[Pointing listing for text and elements]
──────

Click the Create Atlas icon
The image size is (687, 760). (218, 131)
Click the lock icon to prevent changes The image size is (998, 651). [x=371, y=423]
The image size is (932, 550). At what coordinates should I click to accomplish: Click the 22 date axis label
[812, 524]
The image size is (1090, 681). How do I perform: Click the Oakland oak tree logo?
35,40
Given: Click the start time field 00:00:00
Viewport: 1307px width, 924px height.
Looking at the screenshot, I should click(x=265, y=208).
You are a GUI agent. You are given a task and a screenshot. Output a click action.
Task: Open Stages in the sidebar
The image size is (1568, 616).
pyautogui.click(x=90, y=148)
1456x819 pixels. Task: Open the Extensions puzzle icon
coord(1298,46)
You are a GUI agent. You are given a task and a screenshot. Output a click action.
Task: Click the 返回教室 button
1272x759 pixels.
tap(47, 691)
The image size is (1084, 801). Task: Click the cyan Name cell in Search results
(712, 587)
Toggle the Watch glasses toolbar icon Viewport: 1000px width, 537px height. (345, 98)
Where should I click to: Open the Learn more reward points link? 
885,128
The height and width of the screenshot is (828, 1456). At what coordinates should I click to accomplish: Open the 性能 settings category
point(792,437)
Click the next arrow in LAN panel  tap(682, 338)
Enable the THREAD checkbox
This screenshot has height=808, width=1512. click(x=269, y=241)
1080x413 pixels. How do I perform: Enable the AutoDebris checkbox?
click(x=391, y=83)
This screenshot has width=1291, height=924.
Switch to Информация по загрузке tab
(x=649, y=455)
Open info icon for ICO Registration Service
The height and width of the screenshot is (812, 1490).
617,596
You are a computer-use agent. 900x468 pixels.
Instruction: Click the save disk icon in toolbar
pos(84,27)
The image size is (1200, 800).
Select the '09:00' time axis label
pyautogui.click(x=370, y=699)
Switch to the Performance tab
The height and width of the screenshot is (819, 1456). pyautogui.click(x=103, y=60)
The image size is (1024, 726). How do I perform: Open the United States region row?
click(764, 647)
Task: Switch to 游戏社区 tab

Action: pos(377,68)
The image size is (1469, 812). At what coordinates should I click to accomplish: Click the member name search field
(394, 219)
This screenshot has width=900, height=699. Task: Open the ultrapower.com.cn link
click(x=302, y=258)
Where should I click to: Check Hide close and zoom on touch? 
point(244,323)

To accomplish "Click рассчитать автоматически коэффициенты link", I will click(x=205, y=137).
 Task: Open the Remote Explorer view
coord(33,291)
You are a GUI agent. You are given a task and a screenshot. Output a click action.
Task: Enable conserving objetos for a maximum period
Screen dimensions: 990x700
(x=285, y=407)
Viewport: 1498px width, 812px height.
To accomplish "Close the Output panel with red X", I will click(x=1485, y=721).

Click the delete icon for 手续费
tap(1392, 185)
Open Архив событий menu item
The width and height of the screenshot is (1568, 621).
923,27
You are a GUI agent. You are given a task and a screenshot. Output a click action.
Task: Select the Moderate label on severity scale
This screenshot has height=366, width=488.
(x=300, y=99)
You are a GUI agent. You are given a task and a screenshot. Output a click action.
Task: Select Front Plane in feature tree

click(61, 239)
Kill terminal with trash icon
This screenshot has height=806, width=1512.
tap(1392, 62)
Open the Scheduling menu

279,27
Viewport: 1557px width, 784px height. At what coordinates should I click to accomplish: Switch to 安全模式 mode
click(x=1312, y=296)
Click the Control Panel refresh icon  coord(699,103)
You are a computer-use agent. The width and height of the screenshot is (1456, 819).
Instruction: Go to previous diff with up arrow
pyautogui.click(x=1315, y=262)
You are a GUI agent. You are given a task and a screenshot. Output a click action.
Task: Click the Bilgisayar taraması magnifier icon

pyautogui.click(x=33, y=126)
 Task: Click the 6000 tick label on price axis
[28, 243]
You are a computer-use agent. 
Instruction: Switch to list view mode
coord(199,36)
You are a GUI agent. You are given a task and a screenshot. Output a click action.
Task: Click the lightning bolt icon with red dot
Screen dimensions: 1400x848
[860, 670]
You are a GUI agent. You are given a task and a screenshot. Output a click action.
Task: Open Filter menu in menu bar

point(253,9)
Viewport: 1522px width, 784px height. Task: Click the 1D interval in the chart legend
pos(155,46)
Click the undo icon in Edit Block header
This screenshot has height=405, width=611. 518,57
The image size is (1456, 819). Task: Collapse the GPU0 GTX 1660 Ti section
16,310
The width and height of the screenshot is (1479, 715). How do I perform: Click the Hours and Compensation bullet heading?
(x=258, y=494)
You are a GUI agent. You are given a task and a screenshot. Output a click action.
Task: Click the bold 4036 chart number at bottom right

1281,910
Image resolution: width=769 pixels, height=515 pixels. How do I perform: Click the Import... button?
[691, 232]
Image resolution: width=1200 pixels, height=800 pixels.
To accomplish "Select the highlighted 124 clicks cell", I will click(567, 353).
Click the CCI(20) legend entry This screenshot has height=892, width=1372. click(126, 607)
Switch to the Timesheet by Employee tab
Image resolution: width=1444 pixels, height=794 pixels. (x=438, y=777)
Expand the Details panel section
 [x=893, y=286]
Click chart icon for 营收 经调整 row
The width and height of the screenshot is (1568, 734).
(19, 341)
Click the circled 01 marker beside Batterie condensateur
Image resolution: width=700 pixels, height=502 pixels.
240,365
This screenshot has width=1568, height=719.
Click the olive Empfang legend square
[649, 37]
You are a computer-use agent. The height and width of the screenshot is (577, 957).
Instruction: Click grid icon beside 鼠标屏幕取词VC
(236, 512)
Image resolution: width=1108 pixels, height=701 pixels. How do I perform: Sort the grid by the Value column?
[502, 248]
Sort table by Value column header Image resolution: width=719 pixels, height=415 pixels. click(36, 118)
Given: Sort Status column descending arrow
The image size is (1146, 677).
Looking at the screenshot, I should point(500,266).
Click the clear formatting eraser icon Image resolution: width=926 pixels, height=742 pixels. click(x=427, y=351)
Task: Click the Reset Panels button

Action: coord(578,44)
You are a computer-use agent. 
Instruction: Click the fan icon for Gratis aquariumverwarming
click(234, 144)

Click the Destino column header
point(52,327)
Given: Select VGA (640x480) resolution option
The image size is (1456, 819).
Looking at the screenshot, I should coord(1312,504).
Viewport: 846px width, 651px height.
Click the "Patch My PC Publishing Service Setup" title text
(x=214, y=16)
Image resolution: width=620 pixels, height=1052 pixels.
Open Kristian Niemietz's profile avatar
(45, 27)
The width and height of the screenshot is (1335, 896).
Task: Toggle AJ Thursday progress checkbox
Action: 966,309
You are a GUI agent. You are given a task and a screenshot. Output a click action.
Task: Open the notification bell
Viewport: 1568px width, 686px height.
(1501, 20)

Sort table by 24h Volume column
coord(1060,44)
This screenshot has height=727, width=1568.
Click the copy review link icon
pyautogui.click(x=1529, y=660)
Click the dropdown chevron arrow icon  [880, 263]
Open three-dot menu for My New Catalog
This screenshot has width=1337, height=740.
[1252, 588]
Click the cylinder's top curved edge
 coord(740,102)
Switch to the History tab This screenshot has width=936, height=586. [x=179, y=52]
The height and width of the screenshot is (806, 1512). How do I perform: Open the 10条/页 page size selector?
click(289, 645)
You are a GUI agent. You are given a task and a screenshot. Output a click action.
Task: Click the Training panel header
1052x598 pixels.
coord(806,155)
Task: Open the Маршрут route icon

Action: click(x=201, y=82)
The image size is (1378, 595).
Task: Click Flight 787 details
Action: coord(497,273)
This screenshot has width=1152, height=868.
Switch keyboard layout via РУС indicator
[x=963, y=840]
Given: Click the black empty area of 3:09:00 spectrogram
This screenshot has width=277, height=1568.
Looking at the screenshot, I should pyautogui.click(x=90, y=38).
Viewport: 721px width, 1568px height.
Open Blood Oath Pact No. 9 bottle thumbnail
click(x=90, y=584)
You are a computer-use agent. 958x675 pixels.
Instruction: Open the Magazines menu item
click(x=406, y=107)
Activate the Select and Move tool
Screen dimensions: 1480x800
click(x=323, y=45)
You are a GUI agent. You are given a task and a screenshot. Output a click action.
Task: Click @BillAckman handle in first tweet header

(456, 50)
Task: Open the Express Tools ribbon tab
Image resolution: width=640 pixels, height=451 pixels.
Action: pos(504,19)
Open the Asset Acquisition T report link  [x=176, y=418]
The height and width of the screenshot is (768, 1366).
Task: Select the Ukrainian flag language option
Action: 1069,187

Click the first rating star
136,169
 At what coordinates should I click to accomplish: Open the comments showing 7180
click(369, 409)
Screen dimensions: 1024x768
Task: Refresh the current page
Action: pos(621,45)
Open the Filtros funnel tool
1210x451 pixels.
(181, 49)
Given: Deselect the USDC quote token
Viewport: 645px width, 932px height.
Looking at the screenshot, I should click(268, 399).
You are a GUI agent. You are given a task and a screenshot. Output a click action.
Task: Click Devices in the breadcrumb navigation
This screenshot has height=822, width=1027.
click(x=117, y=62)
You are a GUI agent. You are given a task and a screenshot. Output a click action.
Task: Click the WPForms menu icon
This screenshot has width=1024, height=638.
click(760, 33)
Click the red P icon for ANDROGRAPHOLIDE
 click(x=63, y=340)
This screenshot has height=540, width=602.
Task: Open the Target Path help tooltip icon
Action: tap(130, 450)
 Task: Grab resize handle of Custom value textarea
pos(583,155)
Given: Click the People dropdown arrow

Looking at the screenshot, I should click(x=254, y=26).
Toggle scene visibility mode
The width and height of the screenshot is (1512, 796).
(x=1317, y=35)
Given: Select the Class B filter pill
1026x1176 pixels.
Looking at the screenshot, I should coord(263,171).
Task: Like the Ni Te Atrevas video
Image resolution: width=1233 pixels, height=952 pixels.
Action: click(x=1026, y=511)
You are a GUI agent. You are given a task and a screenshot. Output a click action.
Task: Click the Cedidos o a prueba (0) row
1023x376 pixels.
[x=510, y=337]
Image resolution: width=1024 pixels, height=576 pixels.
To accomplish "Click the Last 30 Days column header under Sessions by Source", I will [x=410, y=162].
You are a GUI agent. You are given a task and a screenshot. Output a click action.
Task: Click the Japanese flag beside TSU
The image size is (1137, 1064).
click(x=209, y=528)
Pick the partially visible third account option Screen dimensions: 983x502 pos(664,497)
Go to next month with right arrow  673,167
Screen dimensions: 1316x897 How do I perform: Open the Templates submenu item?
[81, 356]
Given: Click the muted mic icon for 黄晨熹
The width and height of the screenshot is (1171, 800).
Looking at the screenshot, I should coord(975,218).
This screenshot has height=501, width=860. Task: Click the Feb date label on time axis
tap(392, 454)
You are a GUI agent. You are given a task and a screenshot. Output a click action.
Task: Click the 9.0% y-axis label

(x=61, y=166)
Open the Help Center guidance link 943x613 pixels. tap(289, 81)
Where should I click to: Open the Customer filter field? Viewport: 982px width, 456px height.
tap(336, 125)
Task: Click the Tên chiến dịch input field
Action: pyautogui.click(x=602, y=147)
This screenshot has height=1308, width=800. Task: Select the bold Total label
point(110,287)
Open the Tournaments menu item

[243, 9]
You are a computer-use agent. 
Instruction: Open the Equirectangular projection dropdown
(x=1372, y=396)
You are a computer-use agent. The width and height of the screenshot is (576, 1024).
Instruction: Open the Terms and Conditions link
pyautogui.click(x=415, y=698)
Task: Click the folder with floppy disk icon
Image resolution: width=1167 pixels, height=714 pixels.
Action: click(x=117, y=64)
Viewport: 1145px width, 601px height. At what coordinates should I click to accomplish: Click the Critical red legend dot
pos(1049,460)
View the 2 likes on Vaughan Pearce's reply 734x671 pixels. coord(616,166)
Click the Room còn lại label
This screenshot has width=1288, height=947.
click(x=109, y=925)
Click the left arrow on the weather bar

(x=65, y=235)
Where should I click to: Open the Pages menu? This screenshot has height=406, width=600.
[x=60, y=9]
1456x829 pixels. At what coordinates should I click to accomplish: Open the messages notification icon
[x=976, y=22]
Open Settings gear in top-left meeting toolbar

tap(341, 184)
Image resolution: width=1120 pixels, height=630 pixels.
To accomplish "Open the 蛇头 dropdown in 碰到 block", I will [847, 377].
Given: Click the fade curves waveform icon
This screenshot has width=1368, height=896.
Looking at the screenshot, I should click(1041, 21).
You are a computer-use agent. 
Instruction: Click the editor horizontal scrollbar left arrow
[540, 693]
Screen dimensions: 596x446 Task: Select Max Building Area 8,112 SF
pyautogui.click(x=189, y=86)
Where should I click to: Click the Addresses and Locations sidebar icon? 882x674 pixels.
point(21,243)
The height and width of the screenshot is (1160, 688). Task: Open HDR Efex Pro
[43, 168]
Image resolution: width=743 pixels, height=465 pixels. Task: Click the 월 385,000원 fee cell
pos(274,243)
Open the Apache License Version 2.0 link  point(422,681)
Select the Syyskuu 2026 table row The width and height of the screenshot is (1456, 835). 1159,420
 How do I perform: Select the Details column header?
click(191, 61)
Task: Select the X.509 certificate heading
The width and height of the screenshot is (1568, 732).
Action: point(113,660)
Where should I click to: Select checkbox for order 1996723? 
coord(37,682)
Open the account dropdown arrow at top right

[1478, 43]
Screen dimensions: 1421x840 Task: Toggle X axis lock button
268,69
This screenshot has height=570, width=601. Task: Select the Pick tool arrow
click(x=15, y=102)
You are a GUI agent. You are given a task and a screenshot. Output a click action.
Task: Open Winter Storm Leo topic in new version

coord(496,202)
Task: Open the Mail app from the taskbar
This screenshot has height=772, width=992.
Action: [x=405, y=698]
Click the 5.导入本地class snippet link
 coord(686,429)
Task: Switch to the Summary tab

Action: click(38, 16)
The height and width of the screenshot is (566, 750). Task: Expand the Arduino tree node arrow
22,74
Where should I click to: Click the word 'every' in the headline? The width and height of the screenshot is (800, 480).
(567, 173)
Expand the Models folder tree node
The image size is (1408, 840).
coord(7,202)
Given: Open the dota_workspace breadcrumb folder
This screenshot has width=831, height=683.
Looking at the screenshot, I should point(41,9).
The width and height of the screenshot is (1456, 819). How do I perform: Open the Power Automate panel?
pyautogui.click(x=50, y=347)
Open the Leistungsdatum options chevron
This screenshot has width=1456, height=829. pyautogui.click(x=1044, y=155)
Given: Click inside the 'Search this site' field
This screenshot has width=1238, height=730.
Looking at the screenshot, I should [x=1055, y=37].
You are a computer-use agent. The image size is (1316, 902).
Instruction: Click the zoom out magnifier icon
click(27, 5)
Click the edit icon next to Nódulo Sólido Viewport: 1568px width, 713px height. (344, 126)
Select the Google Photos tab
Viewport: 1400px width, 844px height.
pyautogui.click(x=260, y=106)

──────

## Problem details:
Write out the stretch of the listing from the line containing "Task: Like the Ni Te Atrevas video" through the line containing "[x=510, y=337]" again, requests included, but multiply each click coordinate in the answers by 0.5 and round to whole numbers, with halves rounded up.

## Solution to this problem:
Task: Like the Ni Te Atrevas video
Image resolution: width=1233 pixels, height=952 pixels.
Action: click(x=513, y=256)
You are a GUI agent. You are given a task and a screenshot. Output a click action.
Task: Click the Cedidos o a prueba (0) row
1023x376 pixels.
[x=255, y=169]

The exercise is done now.